Exercise instructions:
Starting at the line that contains "Where should I click to: Select", return every line through the end of the entries below, exactly and with nothing else.

Data extracts:

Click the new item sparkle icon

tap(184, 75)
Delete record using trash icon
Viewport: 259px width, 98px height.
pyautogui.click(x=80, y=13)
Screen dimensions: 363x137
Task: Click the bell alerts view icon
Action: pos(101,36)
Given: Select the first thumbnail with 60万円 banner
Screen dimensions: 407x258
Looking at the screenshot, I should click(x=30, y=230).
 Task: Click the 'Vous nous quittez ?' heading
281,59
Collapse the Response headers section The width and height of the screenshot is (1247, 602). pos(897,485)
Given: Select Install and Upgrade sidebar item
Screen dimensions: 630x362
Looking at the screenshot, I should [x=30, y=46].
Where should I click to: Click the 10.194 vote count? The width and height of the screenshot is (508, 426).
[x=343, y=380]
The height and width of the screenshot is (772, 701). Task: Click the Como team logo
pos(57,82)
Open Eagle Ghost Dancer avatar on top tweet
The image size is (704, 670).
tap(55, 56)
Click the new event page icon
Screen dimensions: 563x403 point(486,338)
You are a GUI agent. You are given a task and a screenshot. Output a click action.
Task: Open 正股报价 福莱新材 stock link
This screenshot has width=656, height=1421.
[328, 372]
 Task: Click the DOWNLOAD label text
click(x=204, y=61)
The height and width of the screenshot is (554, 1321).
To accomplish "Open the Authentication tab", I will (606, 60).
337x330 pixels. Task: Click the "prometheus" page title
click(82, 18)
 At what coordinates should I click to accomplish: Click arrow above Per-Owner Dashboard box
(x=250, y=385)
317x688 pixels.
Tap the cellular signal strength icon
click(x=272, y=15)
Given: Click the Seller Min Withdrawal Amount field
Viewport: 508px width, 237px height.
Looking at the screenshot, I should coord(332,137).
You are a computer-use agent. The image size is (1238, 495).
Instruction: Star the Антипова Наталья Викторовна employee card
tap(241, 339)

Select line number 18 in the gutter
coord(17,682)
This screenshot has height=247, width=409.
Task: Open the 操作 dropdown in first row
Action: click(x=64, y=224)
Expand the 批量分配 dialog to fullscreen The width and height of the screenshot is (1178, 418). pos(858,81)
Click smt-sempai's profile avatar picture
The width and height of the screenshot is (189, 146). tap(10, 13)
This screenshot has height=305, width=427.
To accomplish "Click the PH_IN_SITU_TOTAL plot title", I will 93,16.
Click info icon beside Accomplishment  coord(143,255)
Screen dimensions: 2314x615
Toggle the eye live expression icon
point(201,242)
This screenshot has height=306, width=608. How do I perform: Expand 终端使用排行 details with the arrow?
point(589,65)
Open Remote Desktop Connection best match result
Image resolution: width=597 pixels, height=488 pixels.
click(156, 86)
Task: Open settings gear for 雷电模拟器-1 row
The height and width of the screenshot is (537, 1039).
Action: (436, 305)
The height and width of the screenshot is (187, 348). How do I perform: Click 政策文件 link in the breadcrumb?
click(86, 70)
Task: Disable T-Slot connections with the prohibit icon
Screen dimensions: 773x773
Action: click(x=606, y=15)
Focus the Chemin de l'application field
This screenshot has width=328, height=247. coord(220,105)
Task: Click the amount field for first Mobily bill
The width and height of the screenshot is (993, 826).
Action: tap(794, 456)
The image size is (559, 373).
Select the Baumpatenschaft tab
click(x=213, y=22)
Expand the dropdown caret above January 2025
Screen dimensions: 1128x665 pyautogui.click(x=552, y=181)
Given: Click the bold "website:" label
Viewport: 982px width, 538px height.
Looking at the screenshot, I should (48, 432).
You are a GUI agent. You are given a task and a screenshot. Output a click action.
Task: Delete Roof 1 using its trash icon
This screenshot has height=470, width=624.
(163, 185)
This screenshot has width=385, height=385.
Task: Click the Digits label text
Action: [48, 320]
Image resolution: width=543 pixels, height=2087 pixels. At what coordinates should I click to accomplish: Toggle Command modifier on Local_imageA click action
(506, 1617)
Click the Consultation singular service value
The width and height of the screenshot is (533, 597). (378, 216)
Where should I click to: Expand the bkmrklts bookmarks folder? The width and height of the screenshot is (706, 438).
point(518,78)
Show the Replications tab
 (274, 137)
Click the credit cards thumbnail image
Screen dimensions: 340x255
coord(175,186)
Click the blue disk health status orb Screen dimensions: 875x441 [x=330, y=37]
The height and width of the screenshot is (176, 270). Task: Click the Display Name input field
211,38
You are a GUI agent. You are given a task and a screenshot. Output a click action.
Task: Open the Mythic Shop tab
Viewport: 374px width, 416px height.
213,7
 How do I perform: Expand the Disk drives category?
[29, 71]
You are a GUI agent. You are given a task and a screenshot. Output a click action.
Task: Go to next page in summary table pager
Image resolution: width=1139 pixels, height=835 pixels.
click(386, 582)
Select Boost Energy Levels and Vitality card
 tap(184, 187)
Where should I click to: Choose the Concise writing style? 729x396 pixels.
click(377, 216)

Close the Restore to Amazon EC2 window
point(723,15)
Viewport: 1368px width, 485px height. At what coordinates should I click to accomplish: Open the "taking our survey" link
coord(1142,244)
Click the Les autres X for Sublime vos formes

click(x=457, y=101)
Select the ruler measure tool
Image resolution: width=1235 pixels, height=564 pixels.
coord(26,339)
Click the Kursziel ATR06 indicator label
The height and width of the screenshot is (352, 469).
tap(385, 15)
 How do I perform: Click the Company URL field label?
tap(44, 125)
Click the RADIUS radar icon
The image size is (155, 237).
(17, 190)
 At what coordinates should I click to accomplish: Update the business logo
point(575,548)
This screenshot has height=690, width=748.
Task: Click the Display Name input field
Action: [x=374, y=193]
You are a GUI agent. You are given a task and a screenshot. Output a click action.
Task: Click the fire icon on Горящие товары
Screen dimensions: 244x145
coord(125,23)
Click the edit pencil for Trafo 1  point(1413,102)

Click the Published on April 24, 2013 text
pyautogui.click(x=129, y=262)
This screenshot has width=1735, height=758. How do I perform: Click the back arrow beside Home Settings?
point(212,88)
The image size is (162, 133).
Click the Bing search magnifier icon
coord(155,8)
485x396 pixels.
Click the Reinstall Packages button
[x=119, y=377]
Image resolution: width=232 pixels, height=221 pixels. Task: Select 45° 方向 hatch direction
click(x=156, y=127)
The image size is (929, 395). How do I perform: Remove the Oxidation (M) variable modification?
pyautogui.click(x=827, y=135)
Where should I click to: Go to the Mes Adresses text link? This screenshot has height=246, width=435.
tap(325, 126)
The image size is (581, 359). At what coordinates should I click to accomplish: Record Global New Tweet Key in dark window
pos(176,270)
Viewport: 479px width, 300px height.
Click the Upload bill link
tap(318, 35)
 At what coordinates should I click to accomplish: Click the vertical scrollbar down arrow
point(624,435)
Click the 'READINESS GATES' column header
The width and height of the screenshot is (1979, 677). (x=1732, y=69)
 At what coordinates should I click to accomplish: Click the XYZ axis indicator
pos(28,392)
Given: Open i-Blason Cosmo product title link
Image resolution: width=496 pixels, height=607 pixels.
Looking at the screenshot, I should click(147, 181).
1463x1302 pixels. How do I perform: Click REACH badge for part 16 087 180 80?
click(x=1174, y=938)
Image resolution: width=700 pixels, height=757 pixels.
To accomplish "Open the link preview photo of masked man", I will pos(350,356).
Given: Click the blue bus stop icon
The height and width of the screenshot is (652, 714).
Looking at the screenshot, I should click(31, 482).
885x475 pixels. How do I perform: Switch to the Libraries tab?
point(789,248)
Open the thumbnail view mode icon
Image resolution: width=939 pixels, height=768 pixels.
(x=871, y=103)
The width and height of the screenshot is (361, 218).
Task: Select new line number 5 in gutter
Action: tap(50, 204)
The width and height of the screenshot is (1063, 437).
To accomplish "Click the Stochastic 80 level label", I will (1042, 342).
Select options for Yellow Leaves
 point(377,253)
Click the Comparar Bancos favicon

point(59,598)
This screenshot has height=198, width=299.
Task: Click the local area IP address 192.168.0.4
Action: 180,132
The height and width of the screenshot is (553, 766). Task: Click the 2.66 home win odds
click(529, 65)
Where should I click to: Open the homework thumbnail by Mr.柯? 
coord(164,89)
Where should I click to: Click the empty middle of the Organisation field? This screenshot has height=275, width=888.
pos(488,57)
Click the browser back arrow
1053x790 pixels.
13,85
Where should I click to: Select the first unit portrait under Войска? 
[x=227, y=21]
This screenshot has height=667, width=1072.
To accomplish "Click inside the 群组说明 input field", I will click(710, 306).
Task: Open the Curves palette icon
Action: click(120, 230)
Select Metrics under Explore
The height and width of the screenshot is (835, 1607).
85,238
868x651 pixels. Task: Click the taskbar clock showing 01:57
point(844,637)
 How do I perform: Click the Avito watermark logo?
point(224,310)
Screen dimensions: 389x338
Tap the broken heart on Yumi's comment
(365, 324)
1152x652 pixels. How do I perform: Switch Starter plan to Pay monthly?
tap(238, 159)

Result for this exercise:
Where should I click to: Select the first unit portrait under Войска? 
[x=227, y=21]
This screenshot has height=667, width=1072.
To accomplish "Click inside the 群组说明 input field", I will click(710, 306).
Task: Open the Curves palette icon
Action: click(120, 230)
Select Metrics under Explore
The height and width of the screenshot is (835, 1607).
85,238
868x651 pixels. Task: Click the taskbar clock showing 01:57
point(844,637)
 How do I perform: Click the Avito watermark logo?
point(224,310)
Screen dimensions: 389x338
Tap the broken heart on Yumi's comment
(365, 324)
1152x652 pixels. How do I perform: Switch Starter plan to Pay monthly?
tap(238, 159)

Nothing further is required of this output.